Il y a tout d’abord, le rayonnement du soleil. Il réchauffe les matériaux de l’immeuble. Une partie de ce rayonnement est donc “absorbée” par ce dernier.

Ensuite,  la convection : c’est le transport de la chaleur par l’air. Au contact d’un toit chaud, par exemple, l’air se réchauffera et repartira  vers le haut.


Egalement en jeu : la conduction. C’est l’échange thermique vers les matériaux du bâtiment lui-même.

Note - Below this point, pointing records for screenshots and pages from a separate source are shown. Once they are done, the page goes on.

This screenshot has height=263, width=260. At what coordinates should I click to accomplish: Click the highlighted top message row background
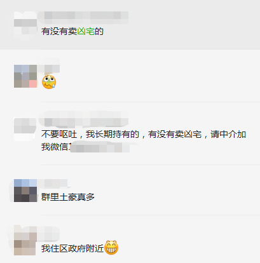pyautogui.click(x=130, y=25)
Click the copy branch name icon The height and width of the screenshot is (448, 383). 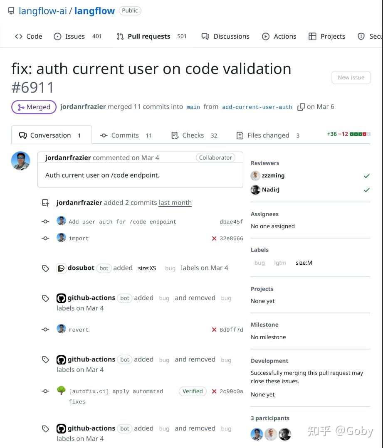coord(301,107)
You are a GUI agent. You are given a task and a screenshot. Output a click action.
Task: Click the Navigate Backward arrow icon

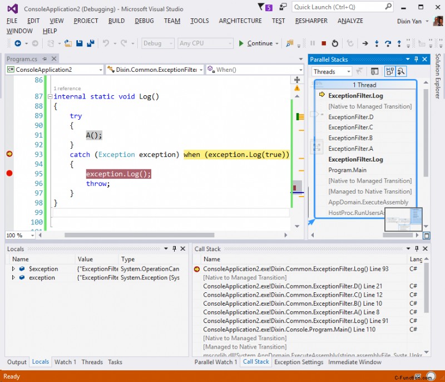pyautogui.click(x=18, y=43)
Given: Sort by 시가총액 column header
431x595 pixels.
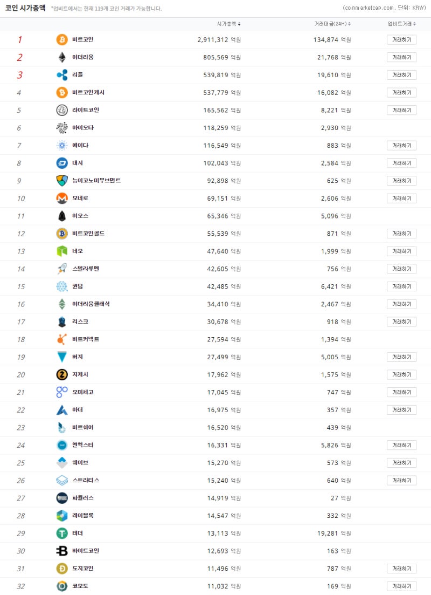Looking at the screenshot, I should [x=228, y=24].
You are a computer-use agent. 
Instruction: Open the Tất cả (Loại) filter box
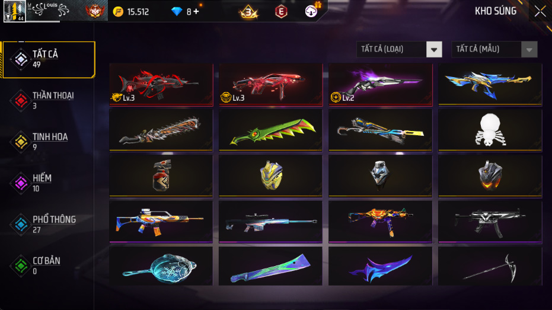point(399,50)
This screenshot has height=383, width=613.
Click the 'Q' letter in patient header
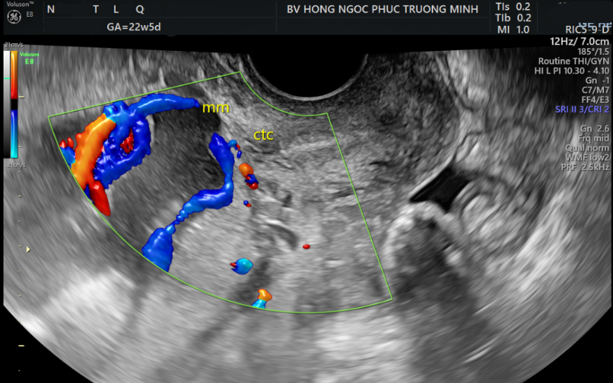coord(140,9)
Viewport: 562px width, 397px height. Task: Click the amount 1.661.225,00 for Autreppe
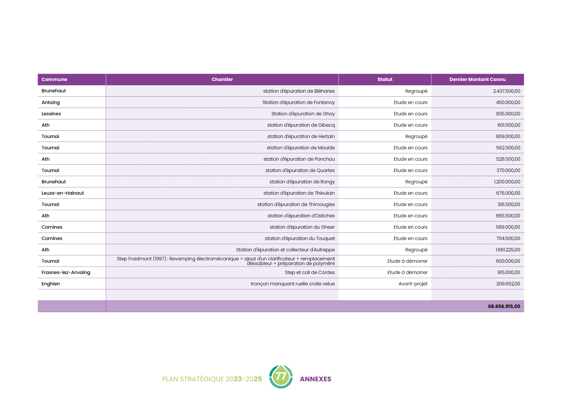(x=508, y=250)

La conduction fonctionne dans les deux sens (c’est un échange) : elle conduit la chaleur vers l’intérieur mais peut aussi la laisser s’échapper de l’intérieur du bâtiment vers l’extérieur.

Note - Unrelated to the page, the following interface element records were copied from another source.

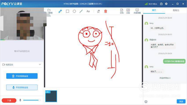The width and height of the screenshot is (187, 105).
Task: Toggle the microphone mute icon
Action: 20,100
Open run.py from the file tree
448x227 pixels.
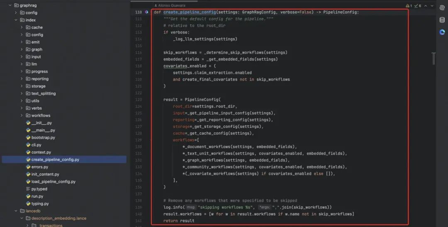[37, 196]
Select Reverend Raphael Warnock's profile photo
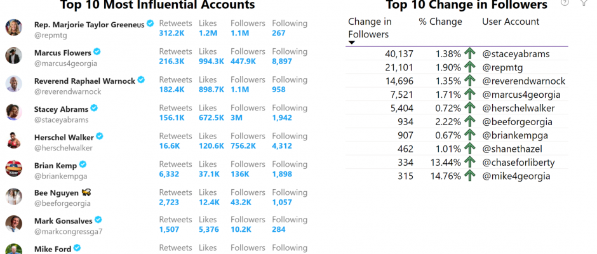The width and height of the screenshot is (597, 254). [x=14, y=84]
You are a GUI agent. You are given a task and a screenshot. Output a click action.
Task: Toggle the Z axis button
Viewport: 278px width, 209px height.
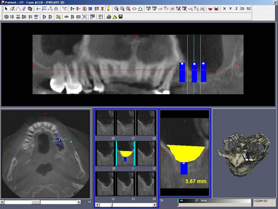[236, 8]
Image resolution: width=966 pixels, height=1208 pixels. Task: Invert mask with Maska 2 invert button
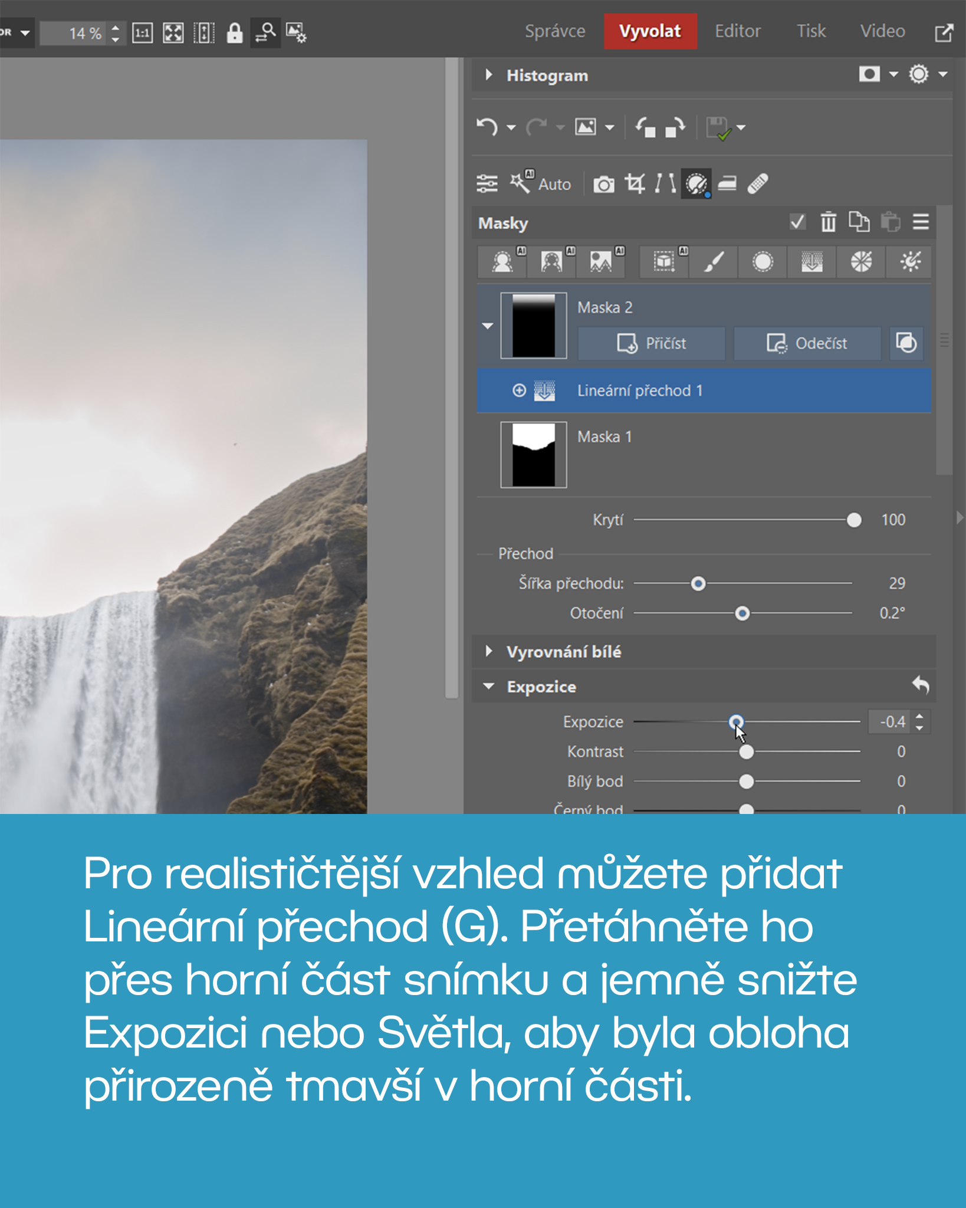906,343
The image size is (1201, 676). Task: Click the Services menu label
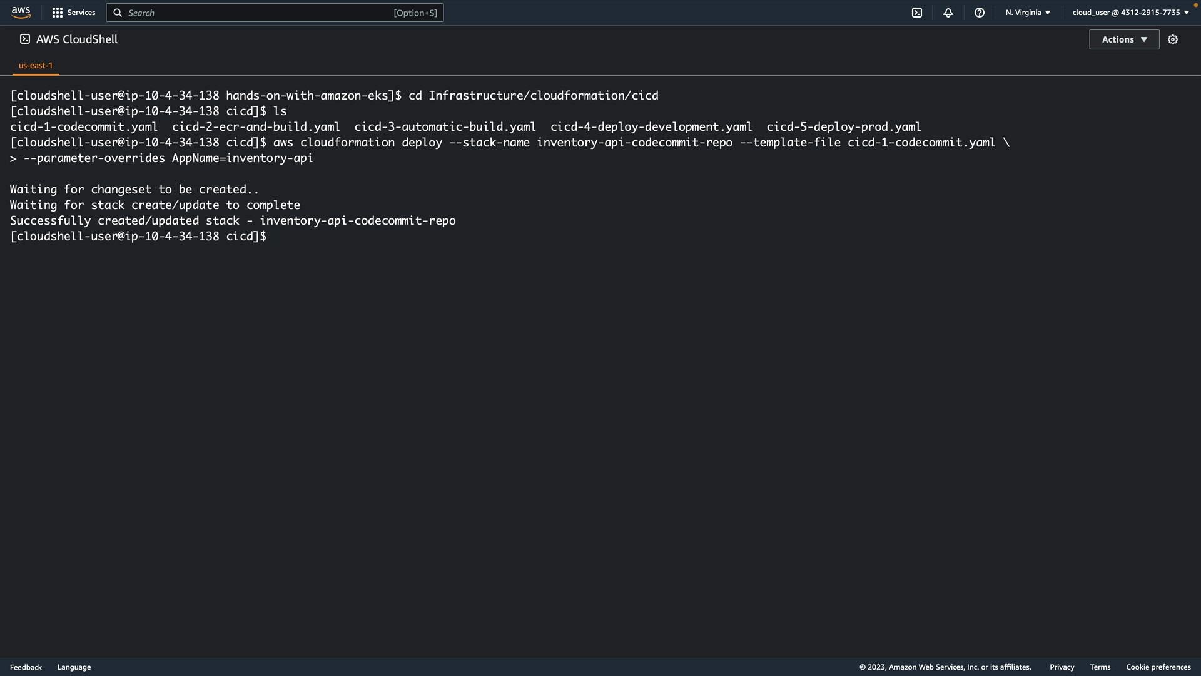(x=81, y=13)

Enfin, l’évapotranspiration : il s’agit du cumul de l’eau renvoyée dans l’atmosphère par l’évaporation de l’eau de pluie qui tombe sur le toit d’une part et par la transpiration de la végétation présente sur les toits ou sur les murs d’autre part.

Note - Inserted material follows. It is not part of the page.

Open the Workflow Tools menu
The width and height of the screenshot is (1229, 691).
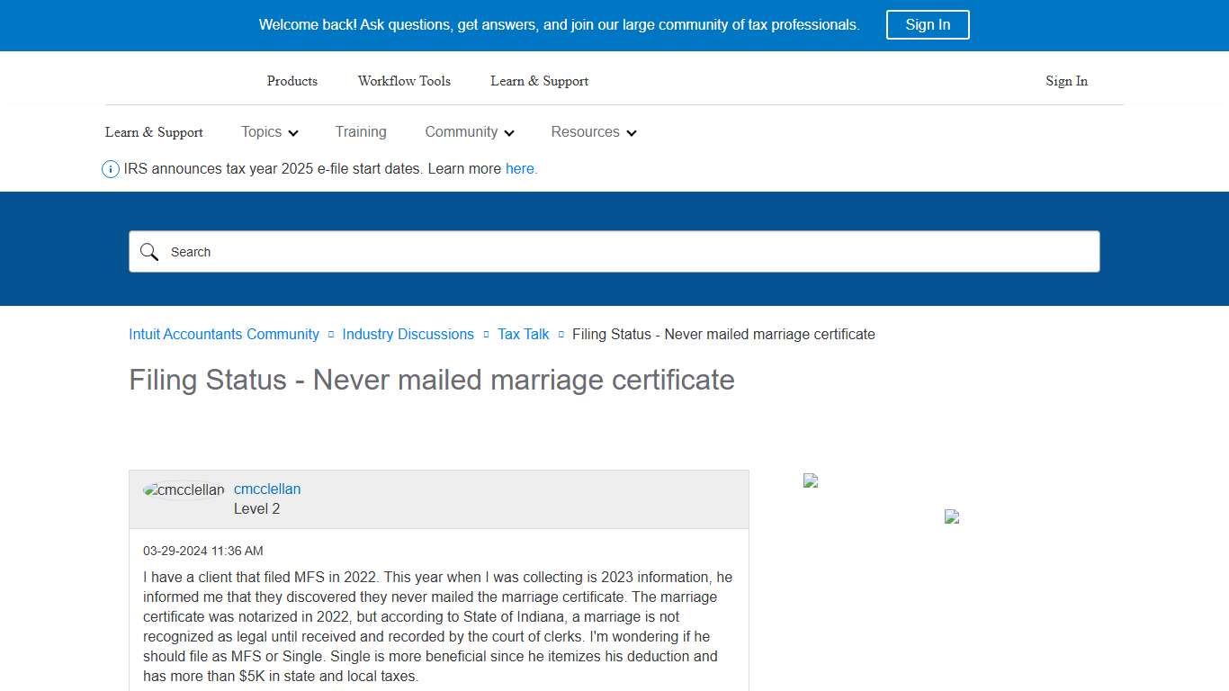[404, 81]
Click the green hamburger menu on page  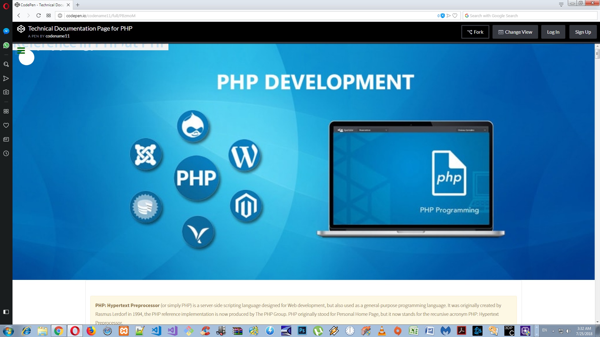click(x=21, y=51)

Ces quatre phénomènes jouent chacun leur rôle et aboutissent à deux possibilités :

  • soit le bâtiment capte plus d’énergie qu’il n’en libère et la température y augmente (ce qui est le cas en été).
  • soit le bâtiment libère plus d’énergie qu’il n’en capte et la température y baisse (ce qui est le cas en hiver).

Si l’on veut réduire la demande d’énergie absorbée par le bâtiment (pour contribuer à réduire le chiffre énorme de 40% évoqué ci-dessus) il convient donc de faire en sorte :

  • que le bâtiment capte moins d’énergie et en libère plus en été (cela réduira le recours aux climatiseurs très énergivores)
  • que le bâtiment capte plus d’énergie et en libère moins en hiver (pour réduire la demande en chauffage).

Isolation contre la chaleur : sur quels leviers agir

Voilà pour la théorie et les phénomènes en jeu. 

Mais concrètement, où va-t-on trouver les leviers les plus efficaces pour agir ?

En priorité sur les toits. On sait en effet qu’ils représentent 30% des déperditions énergétiques d’un bâtiment. C’est donc bien là que l’on peut agir.
Concrètement, le fait de végétaliser une toiture aura d’autant plus d’efficacité que l’on va jouer sur les quatre phénomènes en même temps. 

Le rayonnement solaire sera bien mieux absorbé que dans le cas d’un toit terrasse bitumineux, par exemple ( +5,5%) . Selon une étude de juin-juillet 2000 de UFA-Berlin Tempelhof, cette énergie sera immédiatement réutilisée dans le cas d’un toit végétalisé extensif pour produire de l’évapotranspiration. Celle-ci sera 10 fois supérieure à ce qui se passe sur le toit bitumineux.

Le  phénomène de convection, l’air au contact du toit végétalisé renvoyé dans l’atmosphère, sera lui, deux fois moindre que dans le cas du toit bitumineux.

Quant à la conduction, elle sera maîtrisée avec de bons isolants entre le toit et la charpente, afin d’éviter les ponts thermiques, comme dans une conception classique.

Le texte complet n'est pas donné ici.